Data entries
>>>>>

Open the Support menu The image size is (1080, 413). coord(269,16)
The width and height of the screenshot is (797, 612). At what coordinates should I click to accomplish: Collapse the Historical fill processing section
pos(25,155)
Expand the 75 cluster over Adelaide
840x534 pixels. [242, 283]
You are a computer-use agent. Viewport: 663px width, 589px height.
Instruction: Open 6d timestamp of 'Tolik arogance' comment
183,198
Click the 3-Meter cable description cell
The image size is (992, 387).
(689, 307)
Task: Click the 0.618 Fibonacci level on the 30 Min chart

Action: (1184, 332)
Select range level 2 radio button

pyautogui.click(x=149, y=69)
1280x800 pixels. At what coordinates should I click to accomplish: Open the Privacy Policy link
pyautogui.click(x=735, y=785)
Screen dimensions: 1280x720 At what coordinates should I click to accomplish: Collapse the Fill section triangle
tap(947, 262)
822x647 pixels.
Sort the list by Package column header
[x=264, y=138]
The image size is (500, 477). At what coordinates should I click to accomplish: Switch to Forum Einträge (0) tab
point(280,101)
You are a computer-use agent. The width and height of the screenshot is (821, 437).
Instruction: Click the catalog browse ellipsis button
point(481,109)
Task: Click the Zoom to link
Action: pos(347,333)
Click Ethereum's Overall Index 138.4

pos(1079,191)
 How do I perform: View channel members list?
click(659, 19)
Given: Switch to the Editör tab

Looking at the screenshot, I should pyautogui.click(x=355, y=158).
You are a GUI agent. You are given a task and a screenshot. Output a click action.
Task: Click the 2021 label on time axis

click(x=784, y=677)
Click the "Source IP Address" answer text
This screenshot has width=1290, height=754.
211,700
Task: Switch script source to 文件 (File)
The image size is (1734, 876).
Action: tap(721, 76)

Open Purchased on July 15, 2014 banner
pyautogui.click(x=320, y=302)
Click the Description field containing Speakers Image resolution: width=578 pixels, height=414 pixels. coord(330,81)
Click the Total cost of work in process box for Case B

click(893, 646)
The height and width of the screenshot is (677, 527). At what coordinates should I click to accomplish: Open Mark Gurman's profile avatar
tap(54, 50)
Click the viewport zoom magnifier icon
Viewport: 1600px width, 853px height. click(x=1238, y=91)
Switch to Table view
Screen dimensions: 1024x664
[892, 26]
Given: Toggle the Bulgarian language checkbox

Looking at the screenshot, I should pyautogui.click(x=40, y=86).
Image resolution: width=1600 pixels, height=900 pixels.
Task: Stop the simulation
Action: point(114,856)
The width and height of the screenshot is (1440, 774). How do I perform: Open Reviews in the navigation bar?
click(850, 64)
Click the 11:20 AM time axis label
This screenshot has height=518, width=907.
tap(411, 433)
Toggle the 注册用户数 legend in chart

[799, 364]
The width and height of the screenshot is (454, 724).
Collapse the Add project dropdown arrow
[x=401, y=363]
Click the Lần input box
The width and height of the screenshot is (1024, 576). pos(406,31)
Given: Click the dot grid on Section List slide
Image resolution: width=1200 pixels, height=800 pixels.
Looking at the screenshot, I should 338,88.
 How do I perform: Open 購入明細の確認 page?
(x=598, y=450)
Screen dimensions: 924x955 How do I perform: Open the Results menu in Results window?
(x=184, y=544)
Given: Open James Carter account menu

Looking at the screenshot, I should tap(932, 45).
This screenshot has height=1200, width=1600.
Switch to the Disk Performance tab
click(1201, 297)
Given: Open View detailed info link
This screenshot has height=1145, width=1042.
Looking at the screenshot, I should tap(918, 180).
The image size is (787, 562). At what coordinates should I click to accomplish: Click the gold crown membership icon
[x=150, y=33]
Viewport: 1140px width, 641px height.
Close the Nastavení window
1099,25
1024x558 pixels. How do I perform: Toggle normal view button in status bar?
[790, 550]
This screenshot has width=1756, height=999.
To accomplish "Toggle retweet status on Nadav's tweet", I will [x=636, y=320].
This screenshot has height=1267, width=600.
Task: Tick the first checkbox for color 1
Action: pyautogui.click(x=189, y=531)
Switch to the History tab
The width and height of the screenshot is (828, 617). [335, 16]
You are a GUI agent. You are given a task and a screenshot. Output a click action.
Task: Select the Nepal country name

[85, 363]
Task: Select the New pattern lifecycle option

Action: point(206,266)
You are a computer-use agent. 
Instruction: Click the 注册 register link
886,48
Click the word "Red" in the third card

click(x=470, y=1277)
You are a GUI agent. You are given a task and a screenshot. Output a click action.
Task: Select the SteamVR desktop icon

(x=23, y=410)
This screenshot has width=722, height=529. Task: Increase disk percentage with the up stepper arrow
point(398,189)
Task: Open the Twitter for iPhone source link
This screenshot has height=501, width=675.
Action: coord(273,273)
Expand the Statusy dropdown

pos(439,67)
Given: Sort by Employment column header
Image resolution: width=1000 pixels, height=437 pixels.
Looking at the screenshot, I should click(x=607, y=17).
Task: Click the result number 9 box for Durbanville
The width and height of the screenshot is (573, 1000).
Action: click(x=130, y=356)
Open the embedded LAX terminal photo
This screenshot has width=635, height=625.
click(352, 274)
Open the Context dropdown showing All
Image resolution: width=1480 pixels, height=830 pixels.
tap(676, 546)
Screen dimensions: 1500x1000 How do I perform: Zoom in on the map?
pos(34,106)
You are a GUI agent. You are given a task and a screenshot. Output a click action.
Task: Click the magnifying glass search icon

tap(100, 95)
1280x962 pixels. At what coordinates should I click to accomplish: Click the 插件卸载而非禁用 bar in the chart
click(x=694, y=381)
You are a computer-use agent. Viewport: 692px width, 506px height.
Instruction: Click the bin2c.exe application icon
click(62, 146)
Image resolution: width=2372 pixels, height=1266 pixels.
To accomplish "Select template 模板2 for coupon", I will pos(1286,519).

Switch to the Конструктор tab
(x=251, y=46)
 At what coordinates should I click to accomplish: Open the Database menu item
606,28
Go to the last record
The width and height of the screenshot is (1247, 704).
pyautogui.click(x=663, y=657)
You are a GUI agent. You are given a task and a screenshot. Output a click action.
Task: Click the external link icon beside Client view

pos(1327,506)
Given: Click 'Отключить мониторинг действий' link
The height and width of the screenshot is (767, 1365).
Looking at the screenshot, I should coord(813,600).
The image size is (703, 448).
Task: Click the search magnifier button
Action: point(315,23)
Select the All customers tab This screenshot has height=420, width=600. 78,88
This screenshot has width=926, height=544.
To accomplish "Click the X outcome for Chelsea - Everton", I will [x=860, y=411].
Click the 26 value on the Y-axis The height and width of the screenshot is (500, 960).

<<<<<

Say each line again exactly as it appears above.

Open the Support menu The image size is (1080, 413). coord(269,16)
The width and height of the screenshot is (797, 612). At what coordinates should I click to accomplish: Collapse the Historical fill processing section
pos(25,155)
Expand the 75 cluster over Adelaide
840x534 pixels. [242, 283]
You are a computer-use agent. Viewport: 663px width, 589px height.
Instruction: Open 6d timestamp of 'Tolik arogance' comment
183,198
Click the 3-Meter cable description cell
The image size is (992, 387).
(689, 307)
Task: Click the 0.618 Fibonacci level on the 30 Min chart

Action: (1184, 332)
Select range level 2 radio button

pyautogui.click(x=149, y=69)
1280x800 pixels. At what coordinates should I click to accomplish: Open the Privacy Policy link
pyautogui.click(x=735, y=785)
Screen dimensions: 1280x720 At what coordinates should I click to accomplish: Collapse the Fill section triangle
tap(947, 262)
822x647 pixels.
Sort the list by Package column header
[x=264, y=138]
The image size is (500, 477). At what coordinates should I click to accomplish: Switch to Forum Einträge (0) tab
point(280,101)
You are a computer-use agent. The width and height of the screenshot is (821, 437).
Instruction: Click the catalog browse ellipsis button
point(481,109)
Task: Click the Zoom to link
Action: pos(347,333)
Click Ethereum's Overall Index 138.4

pos(1079,191)
 How do I perform: View channel members list?
click(659, 19)
Given: Switch to the Editör tab

Looking at the screenshot, I should pyautogui.click(x=355, y=158).
You are a GUI agent. You are given a task and a screenshot. Output a click action.
Task: Click the 2021 label on time axis

click(x=784, y=677)
Click the "Source IP Address" answer text
This screenshot has width=1290, height=754.
211,700
Task: Switch script source to 文件 (File)
The image size is (1734, 876).
Action: tap(721, 76)

Open Purchased on July 15, 2014 banner
pyautogui.click(x=320, y=302)
Click the Description field containing Speakers Image resolution: width=578 pixels, height=414 pixels. coord(330,81)
Click the Total cost of work in process box for Case B

click(893, 646)
The height and width of the screenshot is (677, 527). At what coordinates should I click to accomplish: Open Mark Gurman's profile avatar
tap(54, 50)
Click the viewport zoom magnifier icon
Viewport: 1600px width, 853px height. click(x=1238, y=91)
Switch to Table view
Screen dimensions: 1024x664
[892, 26]
Given: Toggle the Bulgarian language checkbox

Looking at the screenshot, I should pyautogui.click(x=40, y=86).
Image resolution: width=1600 pixels, height=900 pixels.
Task: Stop the simulation
Action: point(114,856)
The width and height of the screenshot is (1440, 774). How do I perform: Open Reviews in the navigation bar?
click(850, 64)
Click the 11:20 AM time axis label
This screenshot has height=518, width=907.
tap(411, 433)
Toggle the 注册用户数 legend in chart

[799, 364]
The width and height of the screenshot is (454, 724).
Collapse the Add project dropdown arrow
[x=401, y=363]
Click the Lần input box
The width and height of the screenshot is (1024, 576). pos(406,31)
Given: Click the dot grid on Section List slide
Image resolution: width=1200 pixels, height=800 pixels.
Looking at the screenshot, I should 338,88.
 How do I perform: Open 購入明細の確認 page?
(x=598, y=450)
Screen dimensions: 924x955 How do I perform: Open the Results menu in Results window?
(x=184, y=544)
Given: Open James Carter account menu

Looking at the screenshot, I should tap(932, 45).
This screenshot has height=1200, width=1600.
Switch to the Disk Performance tab
click(1201, 297)
Given: Open View detailed info link
This screenshot has height=1145, width=1042.
Looking at the screenshot, I should tap(918, 180).
The image size is (787, 562). At what coordinates should I click to accomplish: Click the gold crown membership icon
[x=150, y=33]
Viewport: 1140px width, 641px height.
Close the Nastavení window
1099,25
1024x558 pixels. How do I perform: Toggle normal view button in status bar?
[790, 550]
This screenshot has width=1756, height=999.
To accomplish "Toggle retweet status on Nadav's tweet", I will [x=636, y=320].
This screenshot has height=1267, width=600.
Task: Tick the first checkbox for color 1
Action: pyautogui.click(x=189, y=531)
Switch to the History tab
The width and height of the screenshot is (828, 617). [335, 16]
You are a GUI agent. You are given a task and a screenshot. Output a click action.
Task: Select the Nepal country name

[85, 363]
Task: Select the New pattern lifecycle option

Action: point(206,266)
You are a computer-use agent. 
Instruction: Click the 注册 register link
886,48
Click the word "Red" in the third card

click(x=470, y=1277)
You are a GUI agent. You are given a task and a screenshot. Output a click action.
Task: Select the SteamVR desktop icon

(x=23, y=410)
This screenshot has width=722, height=529. Task: Increase disk percentage with the up stepper arrow
point(398,189)
Task: Open the Twitter for iPhone source link
This screenshot has height=501, width=675.
Action: coord(273,273)
Expand the Statusy dropdown

pos(439,67)
Given: Sort by Employment column header
Image resolution: width=1000 pixels, height=437 pixels.
Looking at the screenshot, I should click(x=607, y=17).
Task: Click the result number 9 box for Durbanville
The width and height of the screenshot is (573, 1000).
Action: click(x=130, y=356)
Open the embedded LAX terminal photo
This screenshot has width=635, height=625.
click(352, 274)
Open the Context dropdown showing All
Image resolution: width=1480 pixels, height=830 pixels.
tap(676, 546)
Screen dimensions: 1500x1000 How do I perform: Zoom in on the map?
pos(34,106)
You are a GUI agent. You are given a task and a screenshot. Output a click action.
Task: Click the magnifying glass search icon

tap(100, 95)
1280x962 pixels. At what coordinates should I click to accomplish: Click the 插件卸载而非禁用 bar in the chart
click(x=694, y=381)
You are a computer-use agent. Viewport: 692px width, 506px height.
Instruction: Click the bin2c.exe application icon
click(62, 146)
Image resolution: width=2372 pixels, height=1266 pixels.
To accomplish "Select template 模板2 for coupon", I will pos(1286,519).

Switch to the Конструктор tab
(x=251, y=46)
 At what coordinates should I click to accomplish: Open the Database menu item
606,28
Go to the last record
The width and height of the screenshot is (1247, 704).
pyautogui.click(x=663, y=657)
You are a GUI agent. You are given a task and a screenshot. Output a click action.
Task: Click the external link icon beside Client view

pos(1327,506)
Given: Click 'Отключить мониторинг действий' link
The height and width of the screenshot is (767, 1365).
Looking at the screenshot, I should coord(813,600).
The image size is (703, 448).
Task: Click the search magnifier button
Action: point(315,23)
Select the All customers tab This screenshot has height=420, width=600. 78,88
This screenshot has width=926, height=544.
To accomplish "Click the X outcome for Chelsea - Everton", I will [x=860, y=411].
Click the 26 value on the Y-axis The height and width of the screenshot is (500, 960).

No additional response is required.